5 comments
We had this same nightmare at my last job. Six-month drift nobody caught. Here's what actually worked: 1) Enabled Terraform Cloud remote state with state locking—killed the Jenkins problem immediately. 2) Weekly terraform plan runs in CI that fail the build if drift exists. 3) Cost tags enforced at apply time so rogue resources got flagged. 4) Moved all infrastructure changes through a single Atlantis instance. State drift stopped within two weeks. The Jenkins freedom era was over, but production incidents stopped too.
Six months without catching it? That's brutal. We had something similar at my last company—Jenkins job went rogue, modified some security groups, and we didn't know until a compliance audit flagged it.
Quick questions: Are you planning to add more infrastructure-as-code enforcement (like policies blocking direct AWS console changes), or are you ditching Terraform entirely?

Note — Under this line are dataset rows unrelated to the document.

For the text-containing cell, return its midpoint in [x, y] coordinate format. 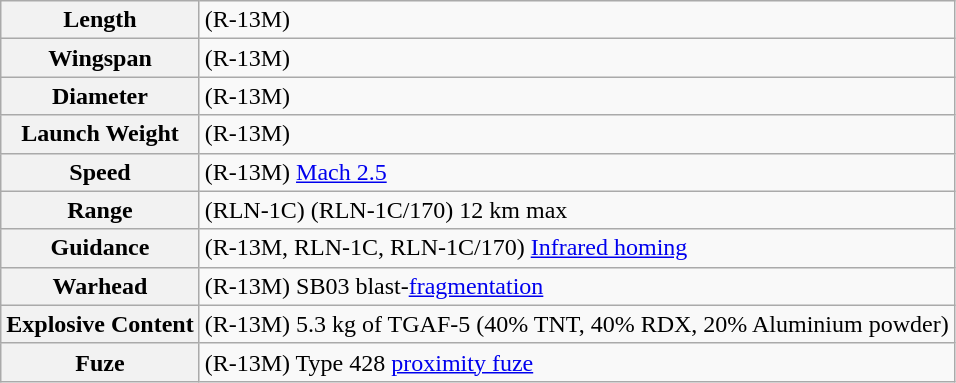
Length [100, 20]
Fuze [100, 362]
Wingspan [100, 58]
Diameter [100, 96]
(RLN-1C) (RLN-1C/170) 12 km max [576, 210]
(R-13M) Mach 2.5 [576, 172]
(R-13M) Type 428 proximity fuze [576, 362]
Warhead [100, 286]
Guidance [100, 248]
Explosive Content [100, 324]
(R-13M, RLN-1C, RLN-1C/170) Infrared homing [576, 248]
(R-13M) 5.3 kg of TGAF-5 (40% TNT, 40% RDX, 20% Aluminium powder) [576, 324]
Range [100, 210]
Launch Weight [100, 134]
(R-13M) SB03 blast-fragmentation [576, 286]
Speed [100, 172]
For the text-containing cell, return its midpoint in (x, y) coordinate format. 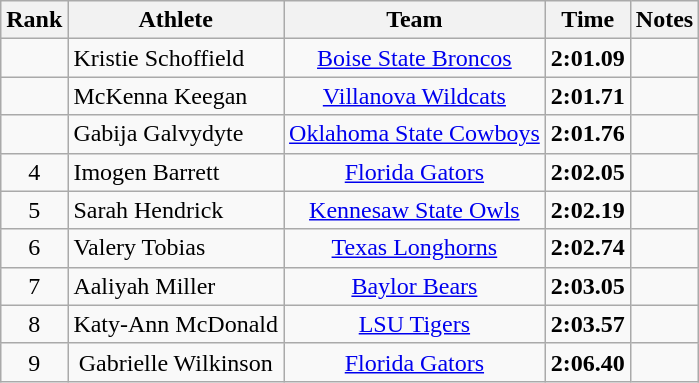
2:06.40 (588, 362)
Texas Longhorns (415, 248)
Katy-Ann McDonald (176, 324)
Kennesaw State Owls (415, 210)
Rank (34, 20)
2:01.76 (588, 134)
Aaliyah Miller (176, 286)
7 (34, 286)
Boise State Broncos (415, 58)
2:02.74 (588, 248)
Time (588, 20)
Athlete (176, 20)
Gabrielle Wilkinson (176, 362)
2:03.05 (588, 286)
9 (34, 362)
2:02.05 (588, 172)
Sarah Hendrick (176, 210)
2:02.19 (588, 210)
6 (34, 248)
McKenna Keegan (176, 96)
LSU Tigers (415, 324)
2:01.71 (588, 96)
Gabija Galvydyte (176, 134)
Oklahoma State Cowboys (415, 134)
Notes (664, 20)
Kristie Schoffield (176, 58)
Valery Tobias (176, 248)
4 (34, 172)
Baylor Bears (415, 286)
Team (415, 20)
2:01.09 (588, 58)
2:03.57 (588, 324)
5 (34, 210)
Imogen Barrett (176, 172)
Villanova Wildcats (415, 96)
8 (34, 324)
Identify which cell holds the provided text, then report its [x, y] central coordinate. 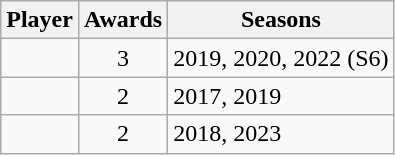
2018, 2023 [281, 134]
3 [122, 58]
Player [40, 20]
Seasons [281, 20]
Awards [122, 20]
2017, 2019 [281, 96]
2019, 2020, 2022 (S6) [281, 58]
Output the [X, Y] coordinate of the center of the cell containing the given text.  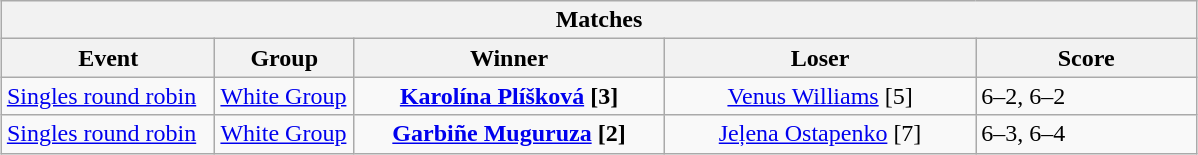
Matches [598, 20]
Loser [820, 58]
Event [108, 58]
6–3, 6–4 [1086, 134]
Karolína Plíšková [3] [508, 96]
Winner [508, 58]
Jeļena Ostapenko [7] [820, 134]
Garbiñe Muguruza [2] [508, 134]
Score [1086, 58]
Venus Williams [5] [820, 96]
Group [284, 58]
6–2, 6–2 [1086, 96]
Search for the cell housing the specified text and yield its (X, Y) center coordinate. 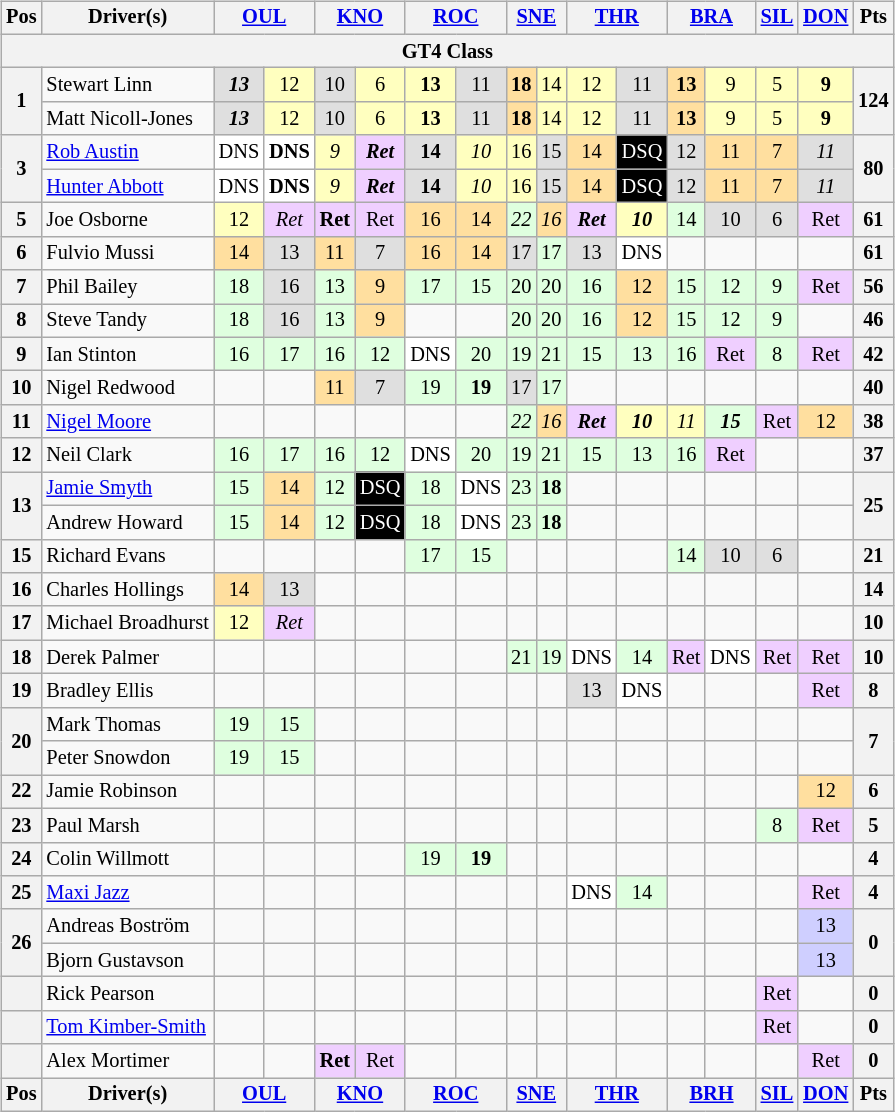
Tom Kimber-Smith (127, 1027)
Jamie Smyth (127, 489)
BRH (711, 1095)
38 (873, 422)
56 (873, 287)
Ian Stinton (127, 354)
Rob Austin (127, 152)
GT4 Class (447, 51)
124 (873, 102)
Alex Mortimer (127, 1061)
BRA (711, 18)
Derek Palmer (127, 657)
Maxi Jazz (127, 893)
Bradley Ellis (127, 691)
Bjorn Gustavson (127, 960)
Michael Broadhurst (127, 623)
Neil Clark (127, 455)
Peter Snowdon (127, 758)
40 (873, 388)
Fulvio Mussi (127, 253)
Hunter Abbott (127, 186)
1 (21, 102)
42 (873, 354)
Phil Bailey (127, 287)
Jamie Robinson (127, 792)
24 (21, 859)
Matt Nicoll-Jones (127, 119)
80 (873, 168)
Mark Thomas (127, 724)
Stewart Linn (127, 85)
Rick Pearson (127, 994)
Steve Tandy (127, 321)
Richard Evans (127, 556)
Charles Hollings (127, 590)
Andreas Boström (127, 926)
Joe Osborne (127, 220)
Andrew Howard (127, 522)
Colin Willmott (127, 859)
Paul Marsh (127, 825)
Nigel Moore (127, 422)
26 (21, 942)
Nigel Redwood (127, 388)
3 (21, 168)
46 (873, 321)
37 (873, 455)
Identify which cell holds the provided text, then report its (X, Y) central coordinate. 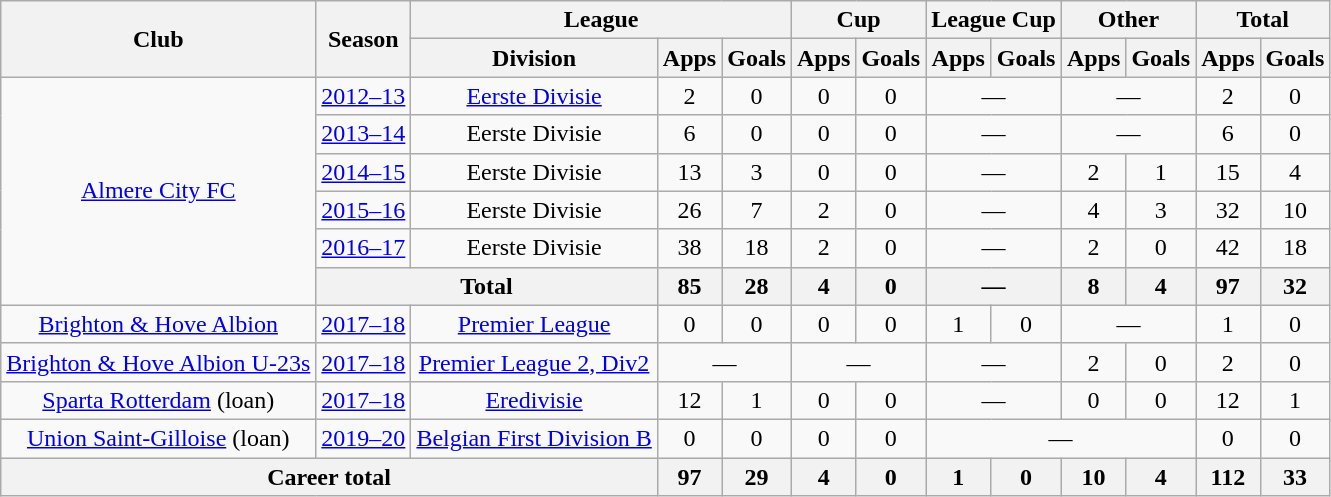
7 (757, 210)
2014–15 (364, 172)
2019–20 (364, 438)
13 (689, 172)
2016–17 (364, 248)
85 (689, 286)
38 (689, 248)
Division (534, 58)
League (602, 20)
Sparta Rotterdam (loan) (158, 400)
26 (689, 210)
8 (1093, 286)
Brighton & Hove Albion (158, 324)
112 (1228, 477)
League Cup (994, 20)
Brighton & Hove Albion U-23s (158, 362)
42 (1228, 248)
Cup (858, 20)
Career total (330, 477)
28 (757, 286)
Belgian First Division B (534, 438)
2012–13 (364, 96)
33 (1295, 477)
Premier League (534, 324)
Other (1128, 20)
2015–16 (364, 210)
Union Saint-Gilloise (loan) (158, 438)
Almere City FC (158, 191)
Premier League 2, Div2 (534, 362)
Club (158, 39)
Season (364, 39)
2013–14 (364, 134)
Eredivisie (534, 400)
29 (757, 477)
15 (1228, 172)
Detect which cell encompasses the target text, then output its [x, y] center coordinate. 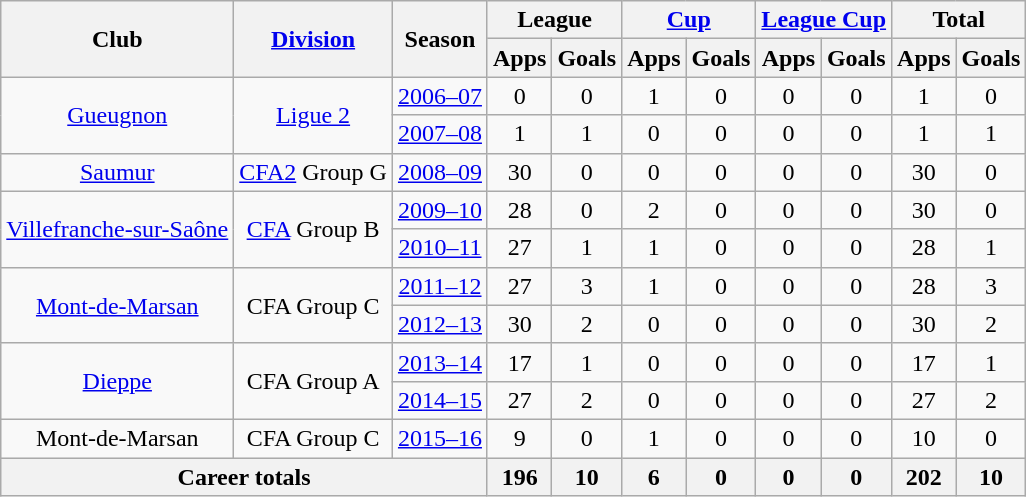
2009–10 [440, 210]
Total [959, 20]
Season [440, 39]
Career totals [244, 477]
League Cup [824, 20]
CFA2 Group G [314, 172]
2008–09 [440, 172]
Saumur [118, 172]
2006–07 [440, 96]
6 [654, 477]
Club [118, 39]
2013–14 [440, 362]
CFA Group B [314, 229]
2014–15 [440, 400]
2012–13 [440, 324]
Dieppe [118, 381]
Gueugnon [118, 115]
Division [314, 39]
2007–08 [440, 134]
202 [924, 477]
9 [519, 438]
League [554, 20]
CFA Group A [314, 381]
2011–12 [440, 286]
196 [519, 477]
2015–16 [440, 438]
Ligue 2 [314, 115]
Cup [689, 20]
Villefranche-sur-Saône [118, 229]
2010–11 [440, 248]
Return the (X, Y) coordinate for the center point of the cell that contains the specified text.  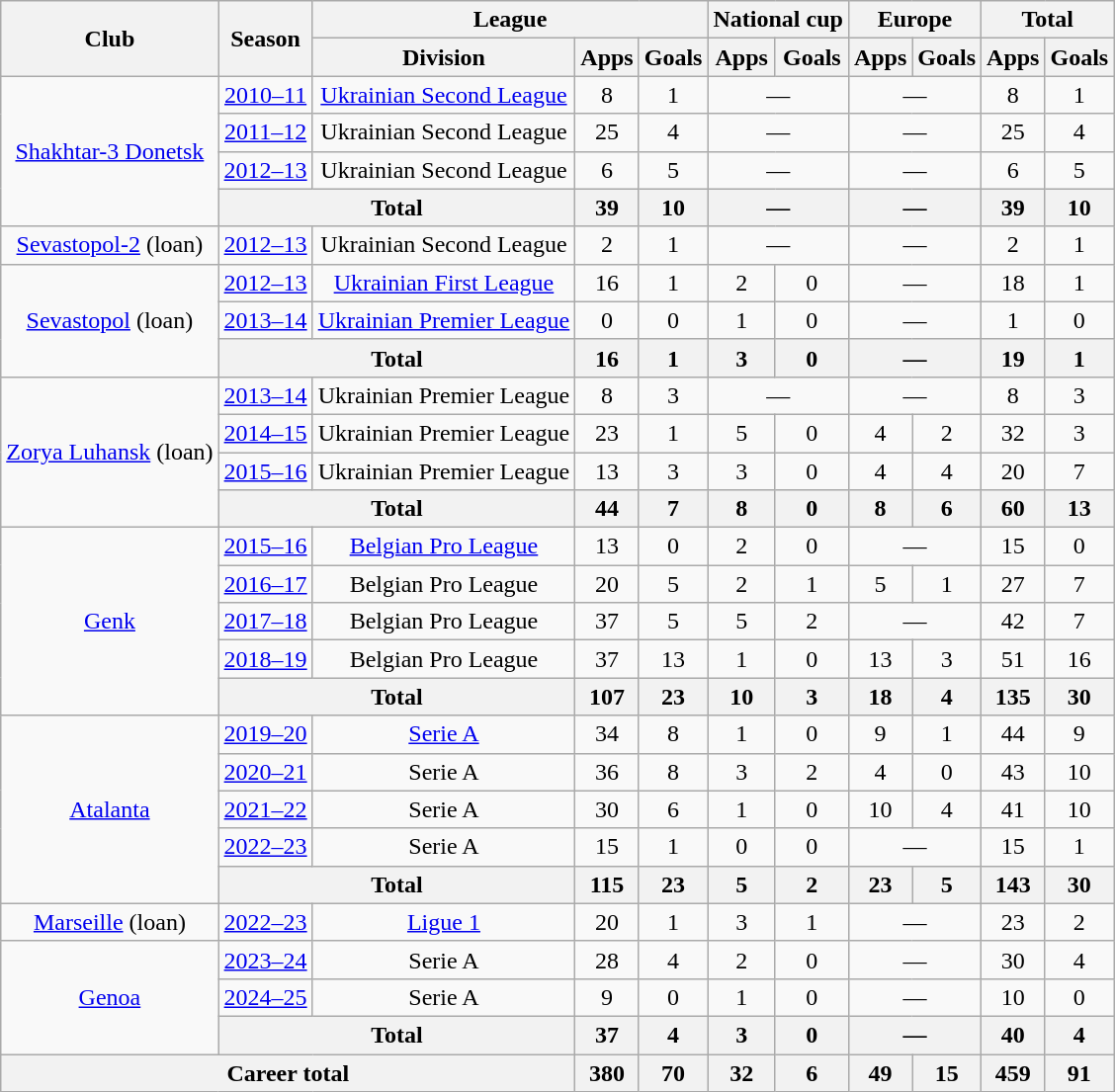
2024–25 (265, 997)
Ukrainian First League (444, 283)
Sevastopol (loan) (110, 320)
2019–20 (265, 734)
91 (1079, 1072)
Club (110, 39)
107 (607, 697)
Genk (110, 622)
115 (607, 885)
Europe (914, 20)
380 (607, 1072)
60 (1013, 509)
36 (607, 772)
2017–18 (265, 622)
Ligue 1 (444, 922)
27 (1013, 584)
Shakhtar-3 Donetsk (110, 151)
League (510, 20)
143 (1013, 885)
34 (607, 734)
2018–19 (265, 659)
41 (1013, 810)
2021–22 (265, 810)
National cup (778, 20)
459 (1013, 1072)
Division (444, 57)
Season (265, 39)
2016–17 (265, 584)
2010–11 (265, 95)
Marseille (loan) (110, 922)
28 (607, 960)
Career total (289, 1072)
Zorya Luhansk (loan) (110, 452)
Genoa (110, 997)
135 (1013, 697)
2020–21 (265, 772)
Atalanta (110, 810)
51 (1013, 659)
2023–24 (265, 960)
42 (1013, 622)
43 (1013, 772)
40 (1013, 1035)
2014–15 (265, 433)
Sevastopol-2 (loan) (110, 245)
2011–12 (265, 132)
19 (1013, 358)
70 (673, 1072)
49 (880, 1072)
Extract the (x, y) coordinate from the center of the cell holding the provided text.  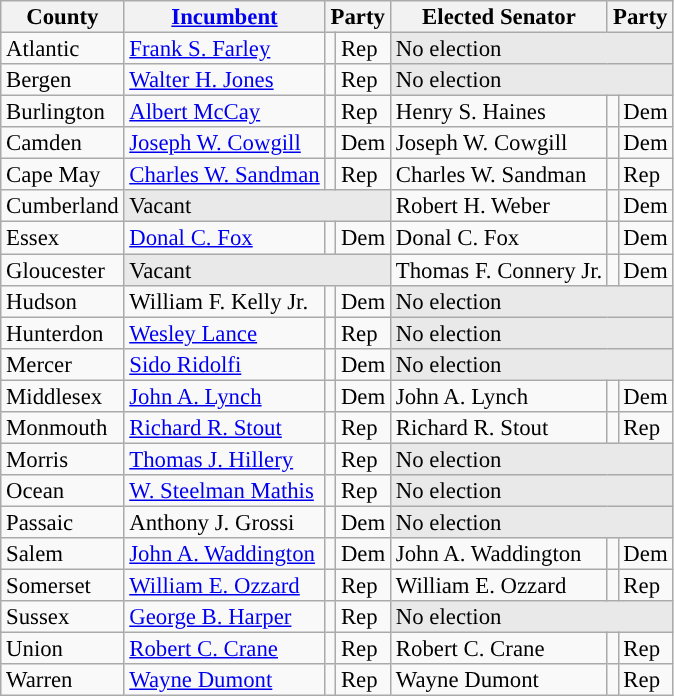
Frank S. Farley (224, 49)
Walter H. Jones (224, 80)
Gloucester (62, 270)
Essex (62, 238)
Incumbent (224, 17)
Henry S. Haines (500, 112)
Passaic (62, 522)
Cape May (62, 175)
Morris (62, 459)
Elected Senator (500, 17)
W. Steelman Mathis (224, 491)
William F. Kelly Jr. (224, 301)
Albert McCay (224, 112)
Anthony J. Grossi (224, 522)
County (62, 17)
Thomas J. Hillery (224, 459)
Wesley Lance (224, 333)
Burlington (62, 112)
Atlantic (62, 49)
Union (62, 649)
Robert H. Weber (500, 206)
George B. Harper (224, 617)
Somerset (62, 586)
Camden (62, 143)
Hunterdon (62, 333)
Cumberland (62, 206)
Bergen (62, 80)
Hudson (62, 301)
Sido Ridolfi (224, 364)
Salem (62, 554)
Middlesex (62, 396)
Monmouth (62, 428)
Mercer (62, 364)
Thomas F. Connery Jr. (500, 270)
Sussex (62, 617)
Warren (62, 680)
Ocean (62, 491)
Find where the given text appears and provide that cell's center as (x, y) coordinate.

Also, with 6 people managing 200 instances, how are you planning to actually prevent the Jenkins problem from happening again—is this about better access controls, audit logging, or both?
We ended up going harder on Terraform Cloud's state locking and added some paranoid CloudTrail alerts for any changes outside Terraform. Wasn't free, but beats six months of invisible drift. Curious what direction you're leaning.
Yeah, we got destroyed by this at Carta. Had someone SSH directly into prod to 'quick fix' a load balancer config during an incident, and Terraform had no idea. Took us three days to untangle.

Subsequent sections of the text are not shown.